Sens. Joseph Lieberman, the Connecticut Independent., and Hillary Clinton, D-N.Y., have co-sponsored a bill with Sen. Sam Brownback, R-Kan., that would award grants to study the impact of media on children. Lieberman said he plans to reintroduce the bill in the coming Congress.
Currently, there is no federal regulation of videogame content. Retailers and most of the gaming industry use the Entertainment Software Rating Board system as a voluntary standard.
Lieberman praised the rating system and said, “This is about parents exercising some responsibility for what their children play and see and therefore to protect their children from the worst impact of them.”
Doug Lowenstein, president of the Entertainment Software Association, which represents the gaming industry, said Lieberman and Clinton have “been unwavering in their belief that our industry has a responsibility to give parents the tools they need to make sound decisions about the games that come into their homes.”
Clinton called the ad campaign a “great step forward” adding, “The ratings only work if parents understand them and if retailers enforce them.”
But Jack Thompson, a lawyer who has advocated regulation of the video game industry, said the new campaign was just a way for the industry to avoid future regulation.
Legislation has been proposed at the state and federal levels to try to regulate the sale of certain video games to minors by setting the board’s rating system as a national standard.

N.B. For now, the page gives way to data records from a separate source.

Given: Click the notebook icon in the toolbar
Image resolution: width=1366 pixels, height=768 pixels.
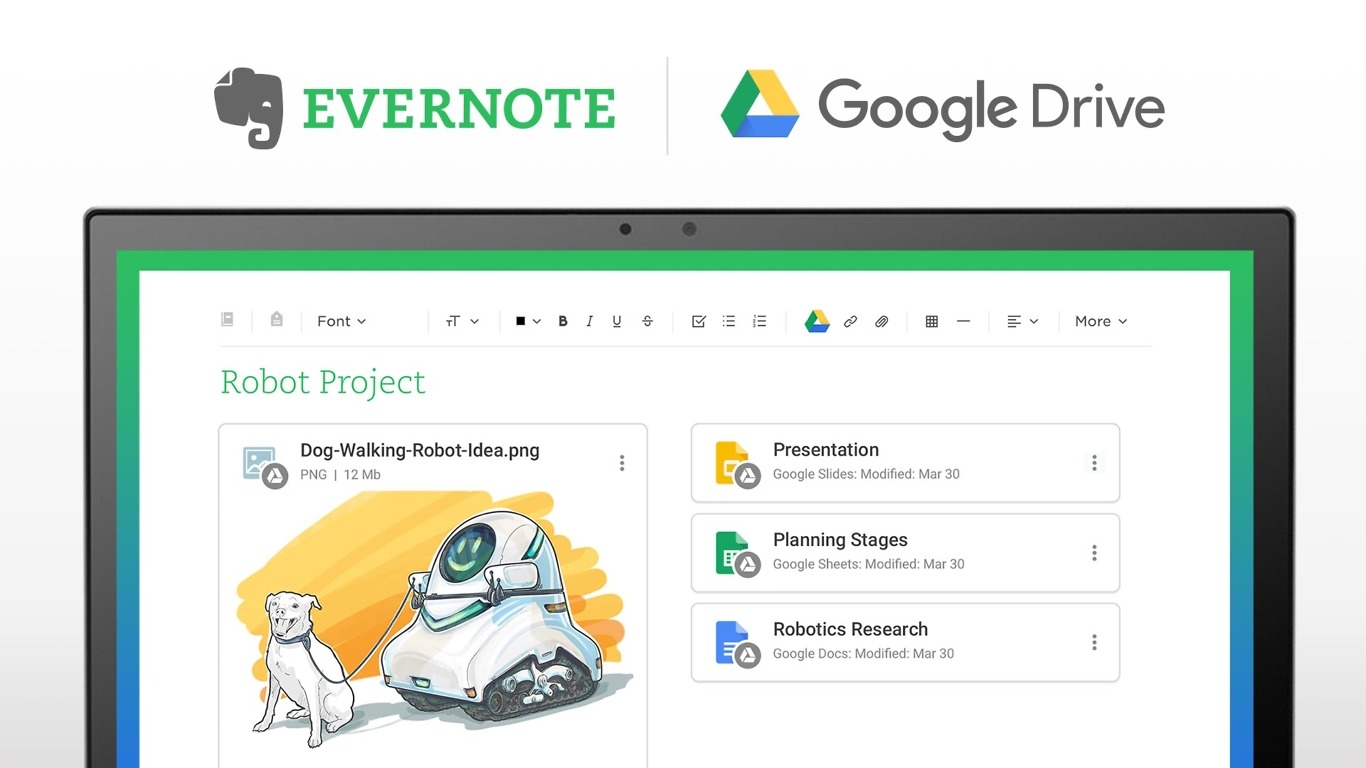Looking at the screenshot, I should pyautogui.click(x=227, y=320).
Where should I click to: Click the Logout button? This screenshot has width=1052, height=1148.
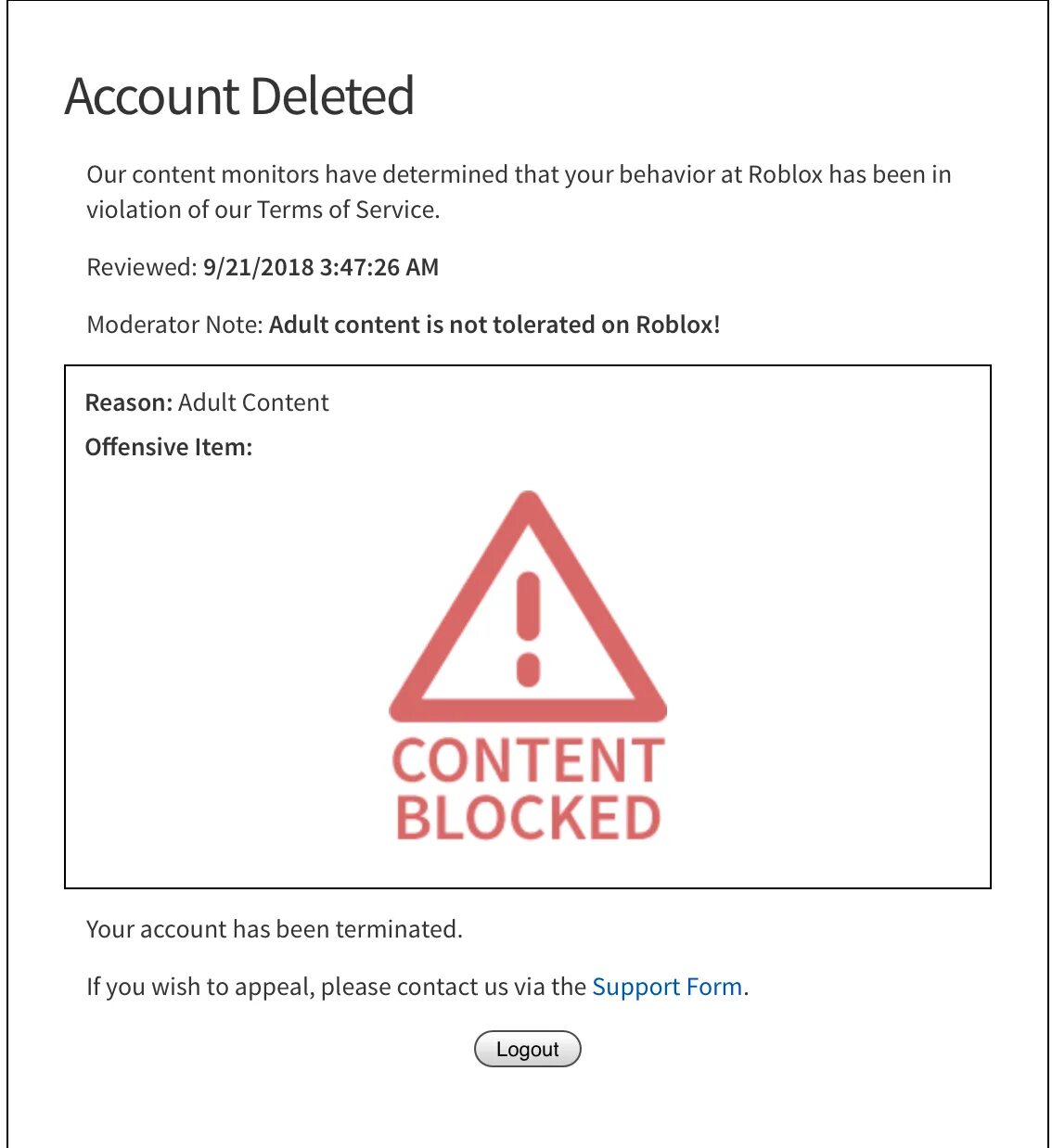[x=527, y=1049]
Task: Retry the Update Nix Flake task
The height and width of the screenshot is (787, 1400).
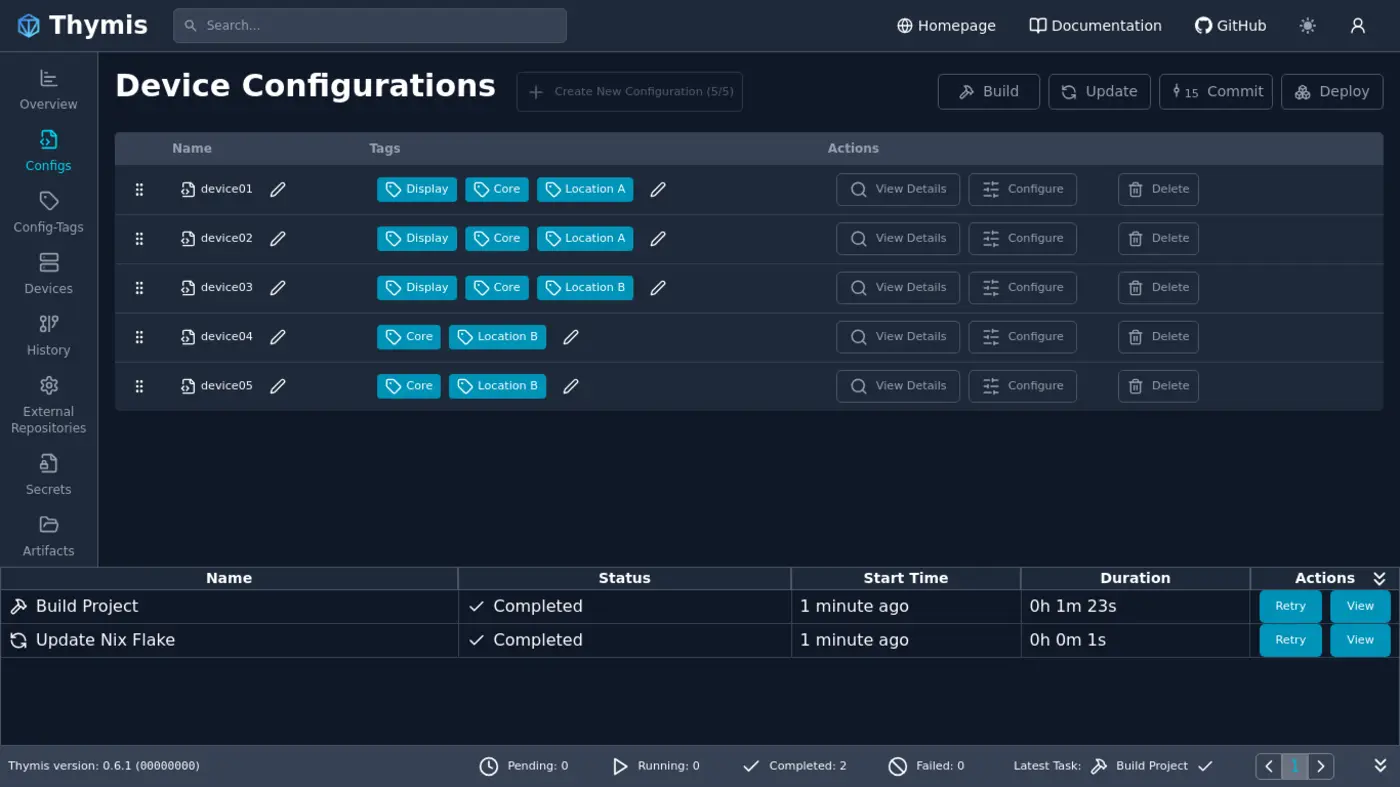Action: [1290, 640]
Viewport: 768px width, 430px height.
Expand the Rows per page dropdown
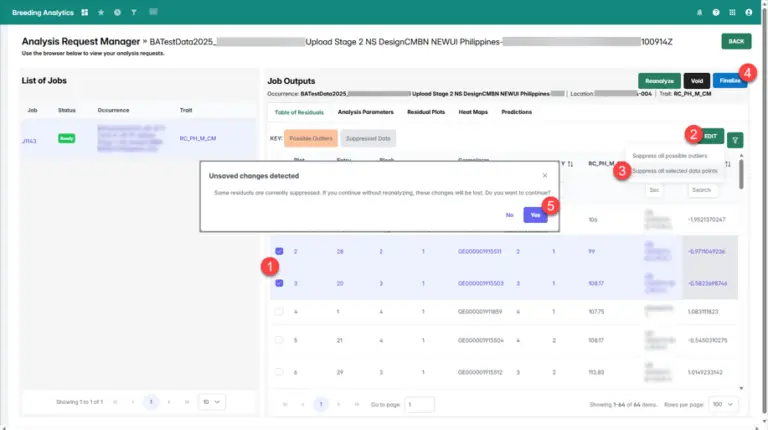721,404
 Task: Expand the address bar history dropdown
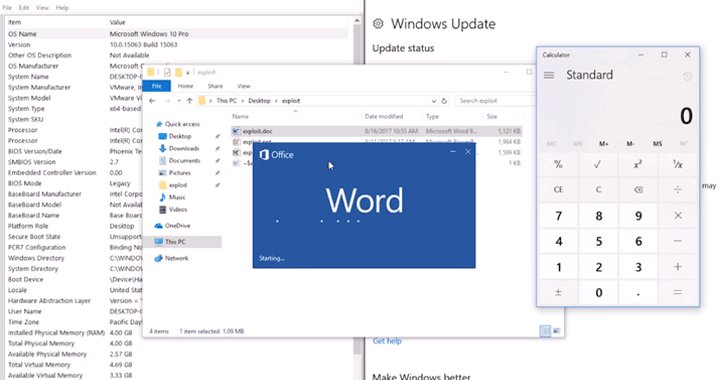pyautogui.click(x=434, y=101)
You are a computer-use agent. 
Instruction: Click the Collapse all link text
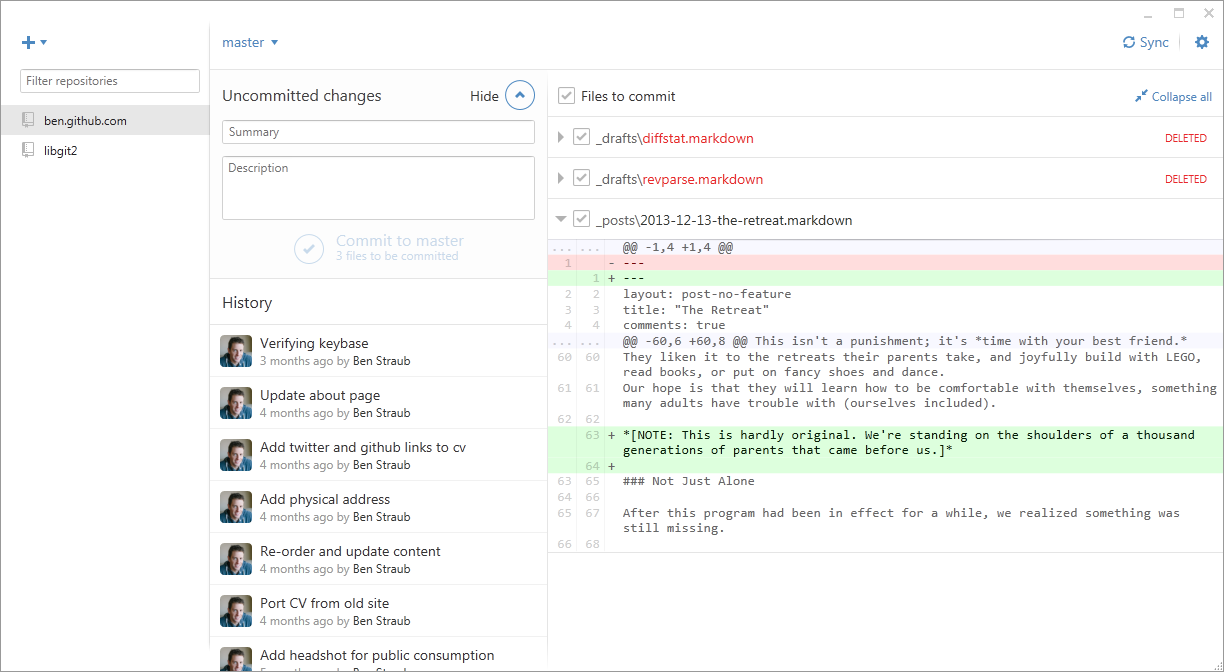(1181, 97)
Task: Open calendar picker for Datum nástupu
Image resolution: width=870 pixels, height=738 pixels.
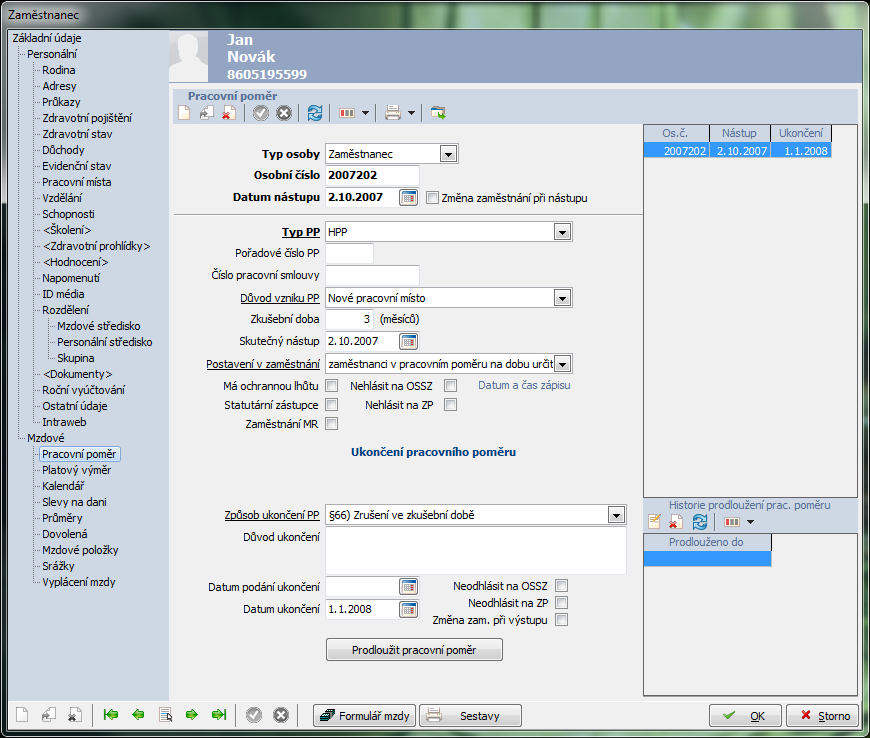Action: click(x=408, y=198)
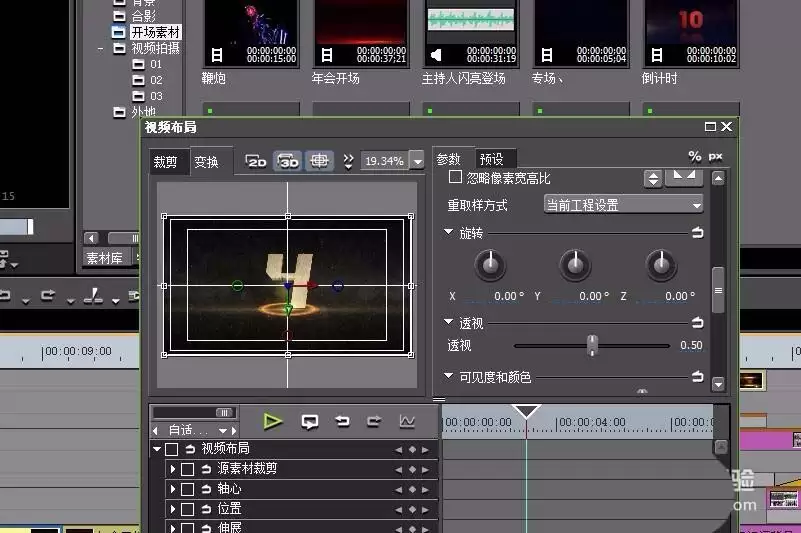The height and width of the screenshot is (533, 801).
Task: Click the loop playback icon
Action: (310, 422)
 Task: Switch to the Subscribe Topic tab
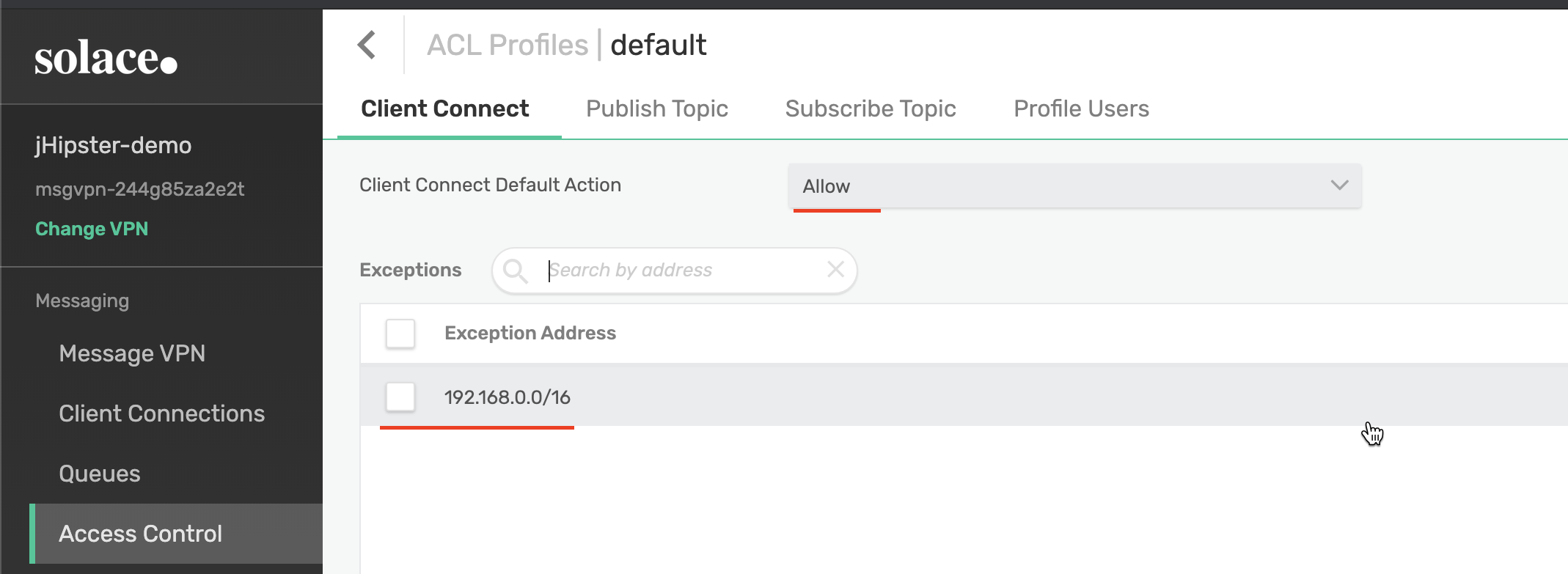[x=871, y=108]
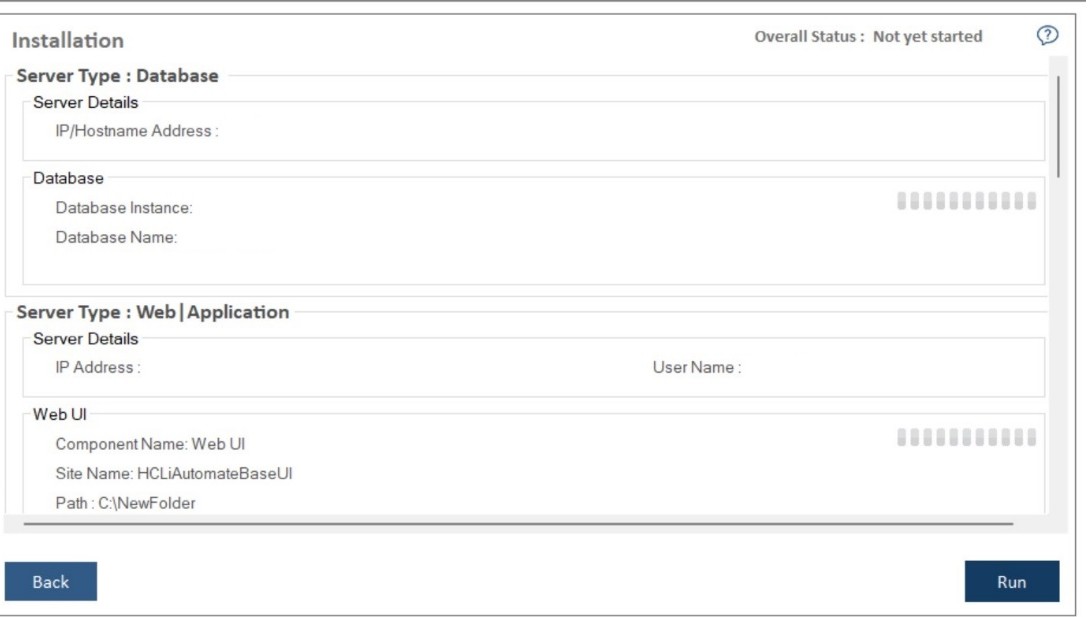Click the Database Instance label
The height and width of the screenshot is (617, 1091).
pos(124,208)
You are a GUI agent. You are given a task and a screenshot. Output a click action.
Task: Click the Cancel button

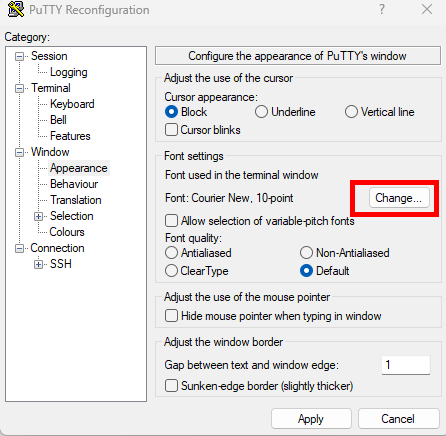tap(398, 419)
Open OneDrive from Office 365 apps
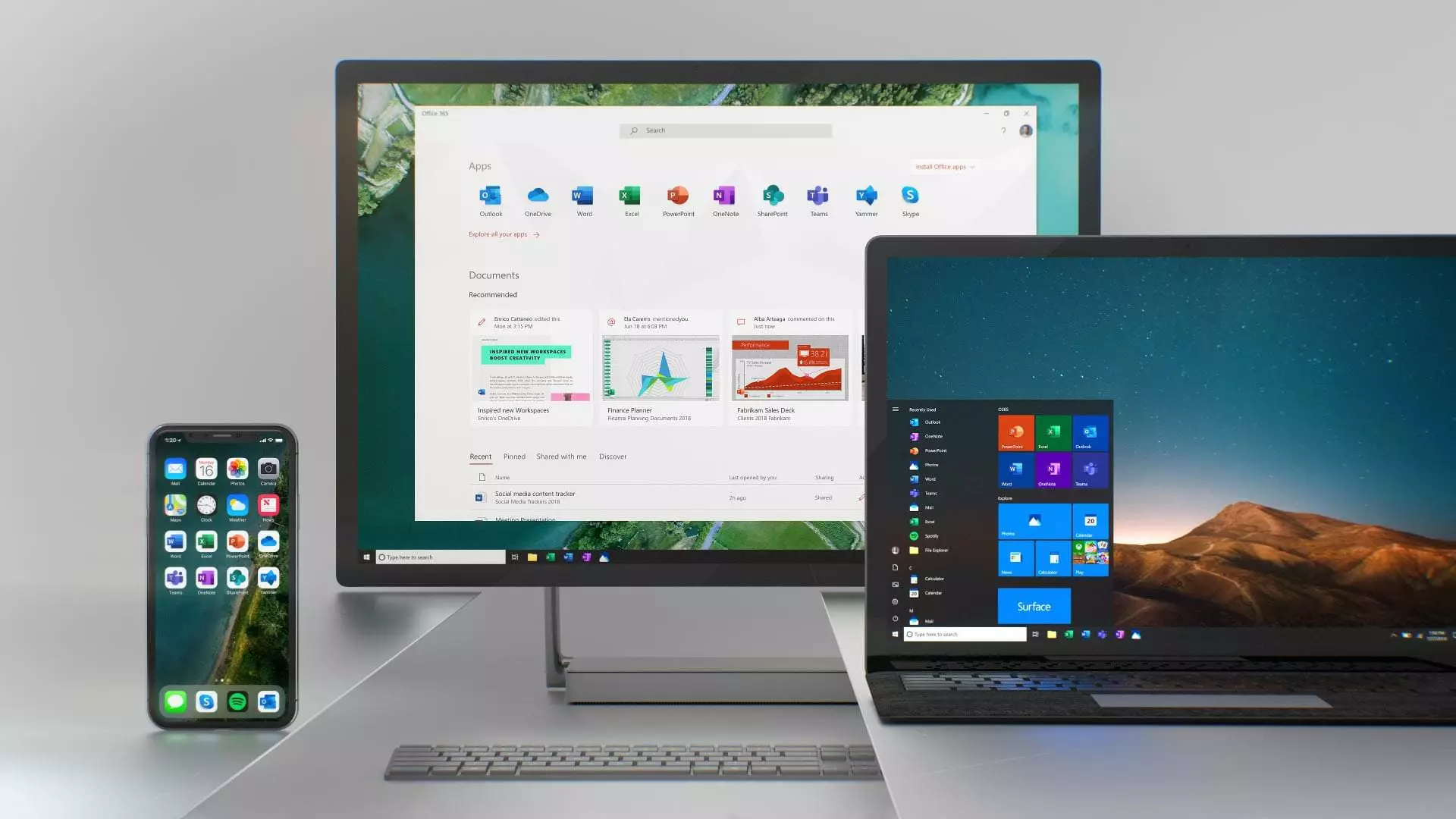 (x=537, y=197)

So far, most of the legislation has been unsuccessful on the grounds that private sector standards cannot be used by the government nationally.
The issue has become so controversial that a Web site called www.GamePolitics.com, is devoted to keeping an eye on the clash between the video game industry and legislators.
“I perceived there was quite a lot going on in this area but very little consistent tracking of what was happening,” explained Dennis McCauley, who launched the site in 2005.
Kevin Bankston a staff attorney and First Amendment expert at the Electronic Frontier Foundation, a non-profit organization that opposes regulation on free speech grounds, said that a government-imposed rating system would be unconstitutional and called the attempts by politicians to pass that legislation “political maneuvers.”
“Video games are speech and these attempts are unconstitutional,” Bankston said.
Thompson said the solution is for Congress “to pass a law banning the sale of mature video games to kids and then proving to the court they are harmful. Very simple.”
Complicating the debate is the controversy about whether violence in video games has any effect on the behavior of minors.
Lieberman noted that more than 2,000 studies that have been done indicate violence in the media has adverse affects on children.
Researchers at the Indiana University School of Medicine recently announced that adolescents who play violent video games may have differences in activity levels in areas of the brain associated with emotional arousal and self-control.
Nicole Dallas of New London said she worries that playing violent video games does affect behavior.
“If you plant bad things, bad things will come out,” Dallas said. “Children play games and don’t understand that life is not like that game.”
She said parents can get involved by communicating and being interested in what their children are doing.
“Make time, make that game, don’t show up at the school when you get a call from the dean,” she said. “Show up on open school night. Let teachers know as well as the child that you care.”
Parents need to check the ratings of the games their kids are playing, Dallas said.
Her son does not blame his mom for regulating his use of violent video games, saying he hopes to have a good life and knows that his mom only wants the best for him.
The 14-year-old says he has big dreams of playing for the NFL and afterward he wants to become a scientist.
“My mom just wants us to lead decent lives,” Frankie said.